01 febrero 2010

La sombra del mitreo es alargada


Desde un Gibraltar casi vacío entre la niebla, el lunes pasado hice la primera de una serie de lecturas primaverales en una Sevilla que acababa de salir de la Semana Santa y ya está montando la feria. Fue un aterrizaje suave después de las vacaciones. En Los Remedios, precisamente. Los siguientes aterrizajes serán -ya en mayo- en Budapest, San Sebastián y Málaga. Para junio o para mejor ocasión quedarán París y Rabat.

Entre el público, además de alumnos, María Sanz y José Antonio Ramírez Lozano. En la comida que vino después, con Rosalía, con Inma y José Antonio, salió a colación el personaje de Mitra.
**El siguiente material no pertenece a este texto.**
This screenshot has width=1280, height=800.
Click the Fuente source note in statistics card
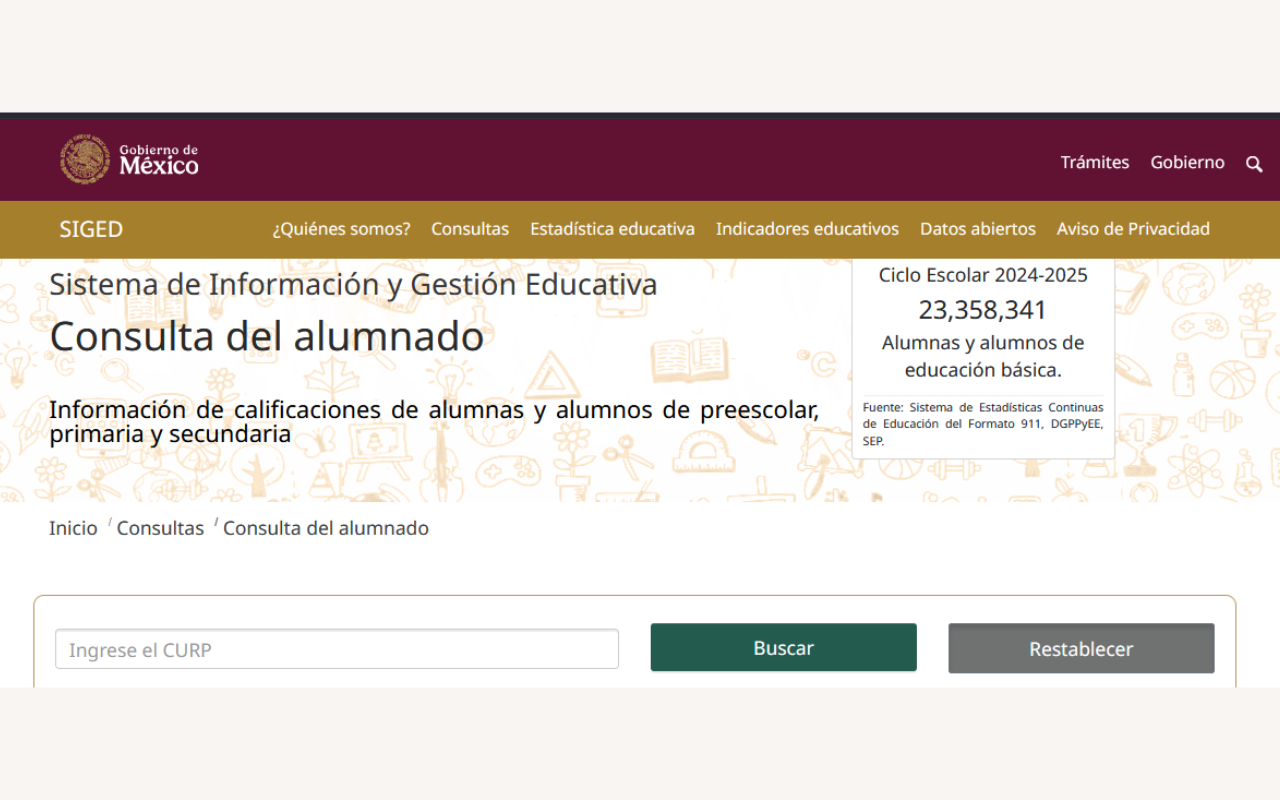[x=983, y=424]
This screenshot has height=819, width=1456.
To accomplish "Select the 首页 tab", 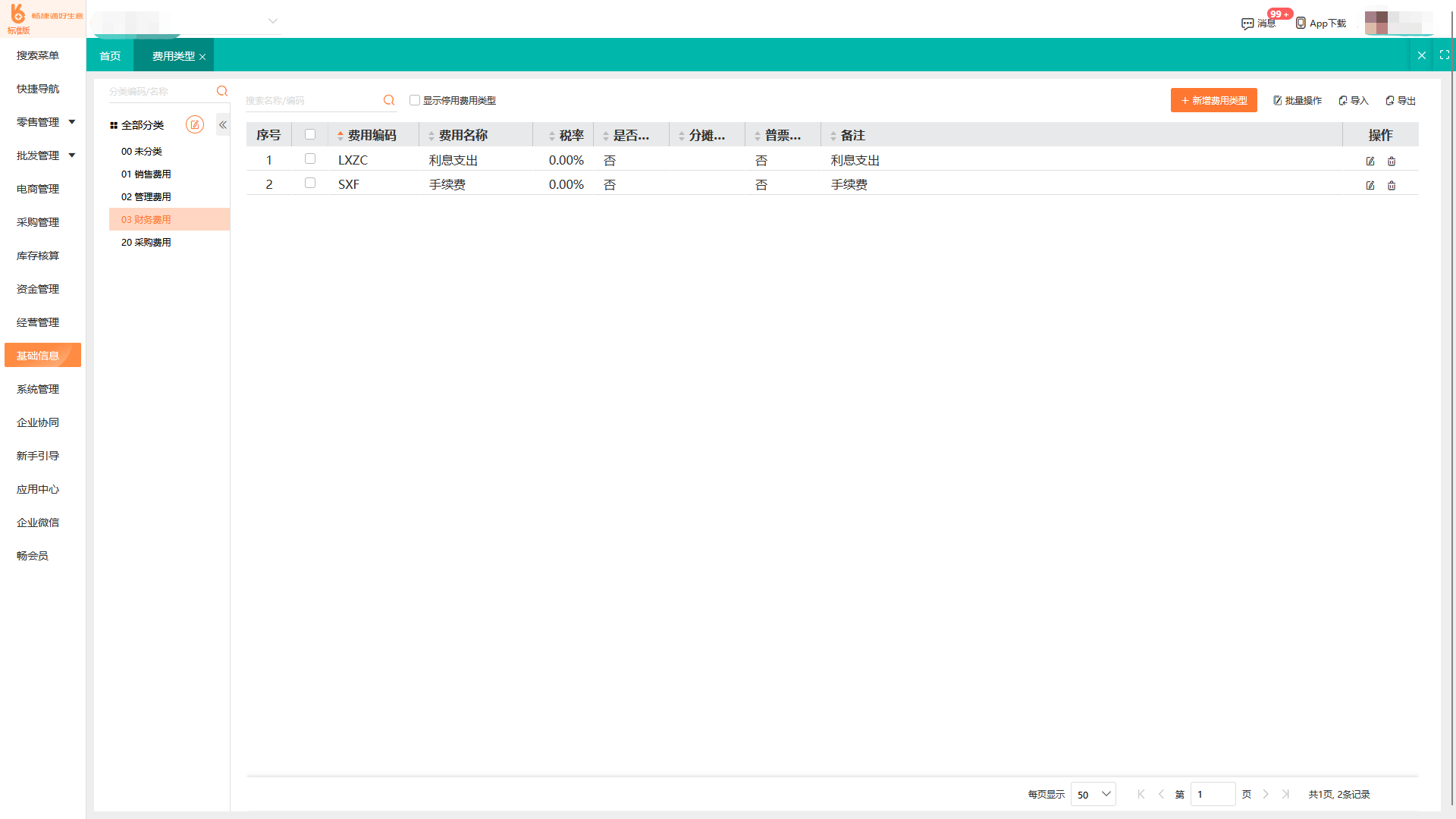I will 109,55.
Y lo recuerdo cuando empiezo a escribir estas líneas:

El hijo de Dios, el Salvador, nació en el solsticio de invierno, en torno al 25 de diciembre, en una cueva, ante unos pastores. Predicó el bautismo, transformó el agua en vino, entró triunfante y entre palmas de palmera en una ciudad montado en una burrilla, murió en primavera para redimir los pecados del mundo, bajó a los infiernos y resucitó al tercer día, subió a los cielos y prometió volver al final de los tiempos para juzgar a los hombres. Su sacrificio se conmemora en una comida ritual con pan y vino que simbolizan el cuerpo y la sangre. A la entrada de sus templos, una pila con agua bendita invita a los fieles a purificarse la frente.

No. Aunque lo parezca, no estoy hablando de Cristo, sino de un antepasado suyo, el persa Mitra, del que se habla 3500 años antes de su sosias y cuya religión, extendida desde Asia Menor por todo el Imperio Romano, comparte otros seis sacramentos con el cristianismo.

Demasiadas coincidencias para no pensar en un plagio.

La reseña del último libro de Juan Eslava, que comienza así y a la que se accede pinchando en la portada, queda como un recuerdo de aquellas horas sevillanas y de aquella comida tan poco ritual como agradable.